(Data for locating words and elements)
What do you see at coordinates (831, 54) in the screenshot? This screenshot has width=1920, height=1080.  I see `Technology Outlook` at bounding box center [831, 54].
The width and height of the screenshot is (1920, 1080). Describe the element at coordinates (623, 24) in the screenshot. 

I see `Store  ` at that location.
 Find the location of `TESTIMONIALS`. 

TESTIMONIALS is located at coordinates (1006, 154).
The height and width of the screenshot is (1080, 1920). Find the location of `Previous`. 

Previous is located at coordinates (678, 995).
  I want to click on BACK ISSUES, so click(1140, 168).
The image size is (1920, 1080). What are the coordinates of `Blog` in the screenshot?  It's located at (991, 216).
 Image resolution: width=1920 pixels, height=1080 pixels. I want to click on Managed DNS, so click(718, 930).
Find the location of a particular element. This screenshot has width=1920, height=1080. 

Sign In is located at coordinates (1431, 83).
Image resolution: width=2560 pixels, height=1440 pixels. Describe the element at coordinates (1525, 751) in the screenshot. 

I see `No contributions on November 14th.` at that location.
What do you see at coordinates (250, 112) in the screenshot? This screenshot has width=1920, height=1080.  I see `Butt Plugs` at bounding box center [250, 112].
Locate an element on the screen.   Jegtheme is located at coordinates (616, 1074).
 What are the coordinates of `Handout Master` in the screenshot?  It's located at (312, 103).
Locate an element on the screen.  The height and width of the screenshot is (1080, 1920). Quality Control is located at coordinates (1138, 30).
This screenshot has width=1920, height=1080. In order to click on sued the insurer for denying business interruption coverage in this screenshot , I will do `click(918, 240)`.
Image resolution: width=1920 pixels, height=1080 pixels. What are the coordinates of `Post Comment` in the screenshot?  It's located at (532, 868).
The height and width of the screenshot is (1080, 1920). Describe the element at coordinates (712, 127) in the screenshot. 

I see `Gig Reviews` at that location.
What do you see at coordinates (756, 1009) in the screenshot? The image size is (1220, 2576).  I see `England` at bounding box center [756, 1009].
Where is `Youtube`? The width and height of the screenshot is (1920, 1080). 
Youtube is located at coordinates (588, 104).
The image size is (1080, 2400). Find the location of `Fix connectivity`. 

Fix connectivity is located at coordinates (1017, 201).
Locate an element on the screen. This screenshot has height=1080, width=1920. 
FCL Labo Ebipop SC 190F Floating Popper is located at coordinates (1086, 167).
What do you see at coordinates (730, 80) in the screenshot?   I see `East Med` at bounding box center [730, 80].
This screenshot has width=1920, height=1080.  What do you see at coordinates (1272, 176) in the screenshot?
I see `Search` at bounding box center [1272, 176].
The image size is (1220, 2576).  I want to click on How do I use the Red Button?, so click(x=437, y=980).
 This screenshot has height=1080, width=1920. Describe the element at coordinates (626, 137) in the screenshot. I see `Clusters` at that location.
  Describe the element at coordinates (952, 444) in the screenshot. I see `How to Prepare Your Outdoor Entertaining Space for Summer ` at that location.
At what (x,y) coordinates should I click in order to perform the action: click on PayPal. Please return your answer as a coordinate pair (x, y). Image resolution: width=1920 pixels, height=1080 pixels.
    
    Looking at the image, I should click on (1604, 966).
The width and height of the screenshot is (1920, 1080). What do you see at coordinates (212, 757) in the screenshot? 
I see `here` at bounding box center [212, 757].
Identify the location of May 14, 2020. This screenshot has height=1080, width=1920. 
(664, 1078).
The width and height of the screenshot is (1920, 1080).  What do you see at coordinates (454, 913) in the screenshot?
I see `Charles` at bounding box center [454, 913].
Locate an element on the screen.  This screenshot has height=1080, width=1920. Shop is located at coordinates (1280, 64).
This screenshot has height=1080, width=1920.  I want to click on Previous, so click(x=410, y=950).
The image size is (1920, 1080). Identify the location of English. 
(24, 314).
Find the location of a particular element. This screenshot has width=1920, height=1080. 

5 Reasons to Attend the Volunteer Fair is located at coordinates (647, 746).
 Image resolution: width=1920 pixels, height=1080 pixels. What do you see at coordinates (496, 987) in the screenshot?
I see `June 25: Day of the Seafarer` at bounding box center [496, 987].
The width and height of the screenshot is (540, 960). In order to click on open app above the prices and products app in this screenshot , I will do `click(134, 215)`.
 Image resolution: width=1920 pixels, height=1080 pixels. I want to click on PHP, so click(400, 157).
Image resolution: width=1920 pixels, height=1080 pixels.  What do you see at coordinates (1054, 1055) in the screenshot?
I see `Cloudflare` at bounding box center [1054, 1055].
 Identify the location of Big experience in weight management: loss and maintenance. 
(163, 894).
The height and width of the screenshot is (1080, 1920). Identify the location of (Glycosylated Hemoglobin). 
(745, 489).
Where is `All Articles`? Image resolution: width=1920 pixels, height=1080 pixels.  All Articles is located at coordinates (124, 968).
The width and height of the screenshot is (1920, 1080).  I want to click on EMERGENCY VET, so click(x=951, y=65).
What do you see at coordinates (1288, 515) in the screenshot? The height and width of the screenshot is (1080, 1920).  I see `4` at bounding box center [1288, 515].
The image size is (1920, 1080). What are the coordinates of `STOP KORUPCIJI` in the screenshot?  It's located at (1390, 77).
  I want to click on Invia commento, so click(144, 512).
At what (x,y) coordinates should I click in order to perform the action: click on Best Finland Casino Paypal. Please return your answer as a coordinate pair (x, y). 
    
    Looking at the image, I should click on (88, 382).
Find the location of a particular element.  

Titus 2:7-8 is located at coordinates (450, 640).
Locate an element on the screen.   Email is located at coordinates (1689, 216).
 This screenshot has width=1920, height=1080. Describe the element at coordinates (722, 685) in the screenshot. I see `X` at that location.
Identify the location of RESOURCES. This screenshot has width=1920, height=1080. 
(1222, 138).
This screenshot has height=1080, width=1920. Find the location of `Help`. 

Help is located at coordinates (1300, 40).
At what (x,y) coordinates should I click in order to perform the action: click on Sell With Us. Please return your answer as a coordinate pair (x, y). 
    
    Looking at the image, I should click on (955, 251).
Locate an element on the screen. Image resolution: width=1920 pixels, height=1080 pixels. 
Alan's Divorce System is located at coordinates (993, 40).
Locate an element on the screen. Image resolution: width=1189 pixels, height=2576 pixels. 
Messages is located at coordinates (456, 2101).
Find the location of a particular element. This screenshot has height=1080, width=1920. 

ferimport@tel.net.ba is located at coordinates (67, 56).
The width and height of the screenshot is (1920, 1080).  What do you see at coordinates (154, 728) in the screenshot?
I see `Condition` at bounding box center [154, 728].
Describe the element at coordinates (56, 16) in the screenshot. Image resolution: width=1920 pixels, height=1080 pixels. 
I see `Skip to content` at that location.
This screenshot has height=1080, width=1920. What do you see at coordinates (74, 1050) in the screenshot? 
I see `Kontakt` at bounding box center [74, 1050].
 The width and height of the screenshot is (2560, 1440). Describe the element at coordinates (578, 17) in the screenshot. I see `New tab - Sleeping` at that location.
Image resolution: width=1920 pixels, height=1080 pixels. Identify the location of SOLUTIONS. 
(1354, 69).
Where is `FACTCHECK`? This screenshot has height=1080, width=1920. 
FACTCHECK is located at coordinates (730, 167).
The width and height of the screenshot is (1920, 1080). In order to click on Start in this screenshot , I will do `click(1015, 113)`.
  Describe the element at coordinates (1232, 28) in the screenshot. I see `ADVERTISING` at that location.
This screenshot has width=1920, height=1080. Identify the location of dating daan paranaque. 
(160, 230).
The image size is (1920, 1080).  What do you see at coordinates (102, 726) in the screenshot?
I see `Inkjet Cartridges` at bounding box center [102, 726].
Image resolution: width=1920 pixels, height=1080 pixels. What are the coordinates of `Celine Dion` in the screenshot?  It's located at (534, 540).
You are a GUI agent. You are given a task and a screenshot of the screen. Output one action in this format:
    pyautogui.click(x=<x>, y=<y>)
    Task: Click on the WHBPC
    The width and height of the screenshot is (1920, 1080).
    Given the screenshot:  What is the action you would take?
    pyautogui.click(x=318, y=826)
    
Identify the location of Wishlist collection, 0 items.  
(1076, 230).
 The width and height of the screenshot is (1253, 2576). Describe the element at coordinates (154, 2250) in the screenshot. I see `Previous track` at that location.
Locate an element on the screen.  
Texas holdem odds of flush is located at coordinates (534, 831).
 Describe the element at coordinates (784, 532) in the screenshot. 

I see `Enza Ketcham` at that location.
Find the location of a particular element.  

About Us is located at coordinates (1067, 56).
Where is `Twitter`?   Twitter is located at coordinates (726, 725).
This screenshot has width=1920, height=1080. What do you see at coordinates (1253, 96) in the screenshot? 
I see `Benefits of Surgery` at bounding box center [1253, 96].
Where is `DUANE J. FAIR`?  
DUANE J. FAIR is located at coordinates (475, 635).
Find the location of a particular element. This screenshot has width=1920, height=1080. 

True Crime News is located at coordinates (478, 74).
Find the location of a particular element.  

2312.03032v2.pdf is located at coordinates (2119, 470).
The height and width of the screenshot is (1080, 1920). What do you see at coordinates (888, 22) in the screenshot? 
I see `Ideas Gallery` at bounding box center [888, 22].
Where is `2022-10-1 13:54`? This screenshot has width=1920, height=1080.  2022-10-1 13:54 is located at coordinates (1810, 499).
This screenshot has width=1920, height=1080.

= Work instructions =
Starting at the line of the data above that has "coordinates (124, 968)." and stopping after the line that has "What do you see at coordinates (1288, 515)", write those lines out again with "Where is" replaced by "Where can I find" and nothing else altered.

= Correct answer =
Where can I find `All Articles`? Image resolution: width=1920 pixels, height=1080 pixels.  All Articles is located at coordinates (124, 968).
The width and height of the screenshot is (1920, 1080).  I want to click on EMERGENCY VET, so click(x=951, y=65).
What do you see at coordinates (1288, 515) in the screenshot? The height and width of the screenshot is (1080, 1920).  I see `4` at bounding box center [1288, 515].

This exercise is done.